Sorry guys, I thought it was so obvious.  :red:


----------



## DanCorcoran (Nov 3, 2011)

Battenkiller said:
			
		

> DanCorcoran said:
> 
> 
> 
> ...



The reason I thought it might be Photoshopped:  when I enlarged the photo, the Husky logo was printed over the little ridges on the battery cover, but instead of curving up and down over the ridges, it was perfectly straight.  That would be hard to do if it were real.


----------



## Battenkiller (Nov 3, 2011)

DanCorcoran said:
			
		

> Battenkiller said:
> 
> 
> 
> ...



Good eyes!

Yeah, I saw that and figured everyone would know it was a fake anyway... which is what I wanted.  It was supposed to be a joke, not a real hoax (are there such things as false hoaxes?)  

The Husky image was larger and less noisy, so it gave an unnatural crispness to the name and logo, especially after I downsized it to fit.  Also, the logo itself is not distorted by the angle of the shot like the meter in the real photo is, so it'd look pasted on even if the ridges weren't there.

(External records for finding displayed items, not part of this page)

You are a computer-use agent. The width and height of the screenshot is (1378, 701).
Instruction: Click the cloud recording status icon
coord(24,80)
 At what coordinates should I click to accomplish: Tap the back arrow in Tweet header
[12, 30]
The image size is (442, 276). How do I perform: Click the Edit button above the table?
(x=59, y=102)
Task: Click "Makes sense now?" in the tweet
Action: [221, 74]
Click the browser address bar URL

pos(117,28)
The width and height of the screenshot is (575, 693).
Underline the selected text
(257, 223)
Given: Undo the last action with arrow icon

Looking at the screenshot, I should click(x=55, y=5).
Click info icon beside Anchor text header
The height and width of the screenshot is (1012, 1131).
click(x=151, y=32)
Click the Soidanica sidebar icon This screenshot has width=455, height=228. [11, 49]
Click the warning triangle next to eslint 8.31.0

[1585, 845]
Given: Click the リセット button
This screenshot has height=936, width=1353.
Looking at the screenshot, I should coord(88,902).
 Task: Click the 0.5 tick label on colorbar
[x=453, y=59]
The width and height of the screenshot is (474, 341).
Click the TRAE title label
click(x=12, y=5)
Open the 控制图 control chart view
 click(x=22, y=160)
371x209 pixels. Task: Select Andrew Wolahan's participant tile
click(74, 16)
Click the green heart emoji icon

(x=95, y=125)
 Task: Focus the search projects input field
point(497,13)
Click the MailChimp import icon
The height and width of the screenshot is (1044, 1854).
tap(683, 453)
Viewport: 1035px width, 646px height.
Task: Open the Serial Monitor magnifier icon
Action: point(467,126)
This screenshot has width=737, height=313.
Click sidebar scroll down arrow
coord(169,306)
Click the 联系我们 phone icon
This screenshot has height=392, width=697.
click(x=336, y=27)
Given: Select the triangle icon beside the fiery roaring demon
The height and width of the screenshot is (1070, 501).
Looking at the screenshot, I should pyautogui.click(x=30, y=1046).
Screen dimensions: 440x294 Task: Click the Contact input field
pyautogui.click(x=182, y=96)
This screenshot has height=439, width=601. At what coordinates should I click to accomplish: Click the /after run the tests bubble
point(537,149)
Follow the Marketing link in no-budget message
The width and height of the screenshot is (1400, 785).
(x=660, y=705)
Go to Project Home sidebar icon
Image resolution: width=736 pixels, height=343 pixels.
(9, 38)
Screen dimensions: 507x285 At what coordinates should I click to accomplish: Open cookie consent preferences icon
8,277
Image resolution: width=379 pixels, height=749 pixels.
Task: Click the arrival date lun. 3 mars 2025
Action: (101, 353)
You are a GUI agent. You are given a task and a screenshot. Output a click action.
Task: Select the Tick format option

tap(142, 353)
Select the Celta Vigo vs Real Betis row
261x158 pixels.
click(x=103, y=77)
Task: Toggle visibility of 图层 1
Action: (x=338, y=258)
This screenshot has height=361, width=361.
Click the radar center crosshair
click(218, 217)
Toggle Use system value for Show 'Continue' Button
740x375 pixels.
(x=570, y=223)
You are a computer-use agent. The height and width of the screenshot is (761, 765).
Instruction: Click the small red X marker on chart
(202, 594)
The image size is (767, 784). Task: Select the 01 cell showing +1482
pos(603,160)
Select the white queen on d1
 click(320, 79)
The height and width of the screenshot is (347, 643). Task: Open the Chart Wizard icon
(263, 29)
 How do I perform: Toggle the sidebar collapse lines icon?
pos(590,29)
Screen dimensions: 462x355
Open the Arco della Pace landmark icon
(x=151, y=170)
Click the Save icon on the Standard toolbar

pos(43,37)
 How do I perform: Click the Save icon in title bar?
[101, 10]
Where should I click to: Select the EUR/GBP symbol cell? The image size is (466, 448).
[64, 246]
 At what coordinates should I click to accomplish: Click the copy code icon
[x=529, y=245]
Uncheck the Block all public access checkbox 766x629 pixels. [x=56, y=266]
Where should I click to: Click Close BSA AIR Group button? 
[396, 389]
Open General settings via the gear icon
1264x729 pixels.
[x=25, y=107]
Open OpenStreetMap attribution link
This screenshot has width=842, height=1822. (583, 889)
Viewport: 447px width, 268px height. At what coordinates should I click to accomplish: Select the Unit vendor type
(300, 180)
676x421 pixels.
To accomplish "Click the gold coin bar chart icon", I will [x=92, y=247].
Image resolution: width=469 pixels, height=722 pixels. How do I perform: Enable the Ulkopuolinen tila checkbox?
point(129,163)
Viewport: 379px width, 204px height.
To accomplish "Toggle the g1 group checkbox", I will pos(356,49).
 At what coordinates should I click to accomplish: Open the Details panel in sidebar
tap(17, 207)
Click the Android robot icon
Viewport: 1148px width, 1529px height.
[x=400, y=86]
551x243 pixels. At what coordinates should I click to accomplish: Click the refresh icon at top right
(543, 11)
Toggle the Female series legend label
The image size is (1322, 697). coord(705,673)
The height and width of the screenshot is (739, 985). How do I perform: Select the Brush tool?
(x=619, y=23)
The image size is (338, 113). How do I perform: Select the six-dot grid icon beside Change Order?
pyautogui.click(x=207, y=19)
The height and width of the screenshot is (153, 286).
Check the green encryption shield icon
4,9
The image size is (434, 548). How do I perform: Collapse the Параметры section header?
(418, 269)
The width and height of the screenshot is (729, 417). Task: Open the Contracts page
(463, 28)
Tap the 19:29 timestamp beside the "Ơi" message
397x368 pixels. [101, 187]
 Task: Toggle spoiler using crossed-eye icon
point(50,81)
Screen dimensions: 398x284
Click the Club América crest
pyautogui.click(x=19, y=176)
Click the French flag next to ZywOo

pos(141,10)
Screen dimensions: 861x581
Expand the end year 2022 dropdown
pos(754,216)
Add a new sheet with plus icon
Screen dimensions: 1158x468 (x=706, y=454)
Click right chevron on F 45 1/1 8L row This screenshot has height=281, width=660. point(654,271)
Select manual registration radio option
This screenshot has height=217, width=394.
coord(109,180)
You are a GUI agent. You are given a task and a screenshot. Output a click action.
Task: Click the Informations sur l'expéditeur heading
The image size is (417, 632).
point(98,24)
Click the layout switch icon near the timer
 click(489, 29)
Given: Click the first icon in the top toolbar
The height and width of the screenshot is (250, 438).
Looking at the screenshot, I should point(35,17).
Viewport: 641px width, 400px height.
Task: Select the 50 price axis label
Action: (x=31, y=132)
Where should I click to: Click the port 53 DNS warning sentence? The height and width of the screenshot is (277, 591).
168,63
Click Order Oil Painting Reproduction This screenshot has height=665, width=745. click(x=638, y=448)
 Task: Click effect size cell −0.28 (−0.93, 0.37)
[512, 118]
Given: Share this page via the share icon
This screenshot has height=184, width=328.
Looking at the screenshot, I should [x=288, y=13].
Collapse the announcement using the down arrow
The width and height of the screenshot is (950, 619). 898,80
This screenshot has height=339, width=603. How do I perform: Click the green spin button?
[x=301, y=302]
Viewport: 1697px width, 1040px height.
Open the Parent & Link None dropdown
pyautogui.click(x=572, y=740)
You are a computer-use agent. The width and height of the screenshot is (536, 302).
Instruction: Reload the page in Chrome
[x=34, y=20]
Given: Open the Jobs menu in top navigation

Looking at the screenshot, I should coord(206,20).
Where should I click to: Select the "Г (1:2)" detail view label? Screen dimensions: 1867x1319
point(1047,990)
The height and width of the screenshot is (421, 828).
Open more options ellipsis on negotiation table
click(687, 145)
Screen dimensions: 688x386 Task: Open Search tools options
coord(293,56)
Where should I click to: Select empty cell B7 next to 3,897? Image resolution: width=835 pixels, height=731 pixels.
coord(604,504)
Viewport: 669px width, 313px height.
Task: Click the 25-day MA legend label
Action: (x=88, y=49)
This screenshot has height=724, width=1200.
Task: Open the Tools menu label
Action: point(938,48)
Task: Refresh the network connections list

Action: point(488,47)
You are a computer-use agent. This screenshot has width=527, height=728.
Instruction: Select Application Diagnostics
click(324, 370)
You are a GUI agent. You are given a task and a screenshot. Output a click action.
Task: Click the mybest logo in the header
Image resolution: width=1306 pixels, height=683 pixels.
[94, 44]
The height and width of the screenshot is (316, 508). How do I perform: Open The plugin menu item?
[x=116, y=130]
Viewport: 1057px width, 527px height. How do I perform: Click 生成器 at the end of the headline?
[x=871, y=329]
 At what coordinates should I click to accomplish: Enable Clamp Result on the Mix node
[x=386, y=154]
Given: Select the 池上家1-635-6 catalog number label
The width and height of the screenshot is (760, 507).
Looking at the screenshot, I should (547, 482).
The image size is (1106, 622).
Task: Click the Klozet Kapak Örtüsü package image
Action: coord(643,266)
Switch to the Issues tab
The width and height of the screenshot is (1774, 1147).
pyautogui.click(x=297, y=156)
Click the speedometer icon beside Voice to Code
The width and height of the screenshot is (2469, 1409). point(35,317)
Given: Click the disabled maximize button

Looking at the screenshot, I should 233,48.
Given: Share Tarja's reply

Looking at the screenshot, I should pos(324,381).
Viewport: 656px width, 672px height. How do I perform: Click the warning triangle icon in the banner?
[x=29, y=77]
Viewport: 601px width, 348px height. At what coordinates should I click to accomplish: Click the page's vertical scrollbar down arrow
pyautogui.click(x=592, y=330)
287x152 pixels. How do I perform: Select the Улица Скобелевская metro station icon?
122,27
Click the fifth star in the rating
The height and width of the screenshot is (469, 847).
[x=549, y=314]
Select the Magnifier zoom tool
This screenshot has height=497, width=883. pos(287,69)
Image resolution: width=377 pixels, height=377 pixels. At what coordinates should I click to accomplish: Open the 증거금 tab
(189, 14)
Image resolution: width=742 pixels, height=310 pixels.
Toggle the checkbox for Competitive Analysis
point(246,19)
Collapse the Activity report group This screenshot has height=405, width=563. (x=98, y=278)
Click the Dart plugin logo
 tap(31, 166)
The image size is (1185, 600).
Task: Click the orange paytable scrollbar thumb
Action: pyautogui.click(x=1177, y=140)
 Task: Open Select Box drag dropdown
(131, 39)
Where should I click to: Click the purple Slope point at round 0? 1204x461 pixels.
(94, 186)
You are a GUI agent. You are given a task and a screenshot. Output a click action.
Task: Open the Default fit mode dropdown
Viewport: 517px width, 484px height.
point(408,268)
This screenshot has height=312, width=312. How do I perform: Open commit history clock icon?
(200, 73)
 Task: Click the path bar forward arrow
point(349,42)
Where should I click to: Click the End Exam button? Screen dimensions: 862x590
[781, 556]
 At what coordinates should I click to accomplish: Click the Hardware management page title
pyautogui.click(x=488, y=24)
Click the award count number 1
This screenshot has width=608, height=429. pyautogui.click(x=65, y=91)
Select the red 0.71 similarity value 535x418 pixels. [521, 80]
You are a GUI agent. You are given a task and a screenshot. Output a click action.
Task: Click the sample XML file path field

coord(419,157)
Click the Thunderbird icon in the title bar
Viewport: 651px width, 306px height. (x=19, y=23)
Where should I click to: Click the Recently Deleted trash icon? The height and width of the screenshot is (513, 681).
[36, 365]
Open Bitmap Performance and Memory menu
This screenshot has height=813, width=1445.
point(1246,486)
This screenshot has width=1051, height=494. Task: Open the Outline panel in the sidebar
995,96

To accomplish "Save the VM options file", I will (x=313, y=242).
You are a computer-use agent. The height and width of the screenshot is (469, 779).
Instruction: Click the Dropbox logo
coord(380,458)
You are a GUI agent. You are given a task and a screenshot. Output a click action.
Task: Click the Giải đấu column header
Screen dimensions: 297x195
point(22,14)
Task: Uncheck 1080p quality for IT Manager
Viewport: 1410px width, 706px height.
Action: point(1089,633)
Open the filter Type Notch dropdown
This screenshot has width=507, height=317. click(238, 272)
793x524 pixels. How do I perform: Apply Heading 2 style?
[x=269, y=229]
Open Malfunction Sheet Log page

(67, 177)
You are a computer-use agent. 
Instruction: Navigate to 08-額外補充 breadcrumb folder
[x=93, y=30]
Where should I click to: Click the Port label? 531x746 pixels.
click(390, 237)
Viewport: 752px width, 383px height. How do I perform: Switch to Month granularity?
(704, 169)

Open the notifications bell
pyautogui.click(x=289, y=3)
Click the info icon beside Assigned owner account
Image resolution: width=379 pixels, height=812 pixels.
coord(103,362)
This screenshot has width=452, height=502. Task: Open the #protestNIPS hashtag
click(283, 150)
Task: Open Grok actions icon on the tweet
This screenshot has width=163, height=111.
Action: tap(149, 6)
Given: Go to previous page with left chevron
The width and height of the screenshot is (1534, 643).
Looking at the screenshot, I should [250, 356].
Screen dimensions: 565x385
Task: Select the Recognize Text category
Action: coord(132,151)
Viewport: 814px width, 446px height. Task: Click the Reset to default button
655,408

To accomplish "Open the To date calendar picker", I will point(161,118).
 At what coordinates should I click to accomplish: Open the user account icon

Then I forgot to remove the model number, which should have been a dead giveaway... if not for the same meter showing up with the same number but in yellow.  That was just too funny.  I could have laughed about it to myself, but it was better to fess up before somebody showed up at the Husky shop insisting that they saw one on the Internet. %-P


----------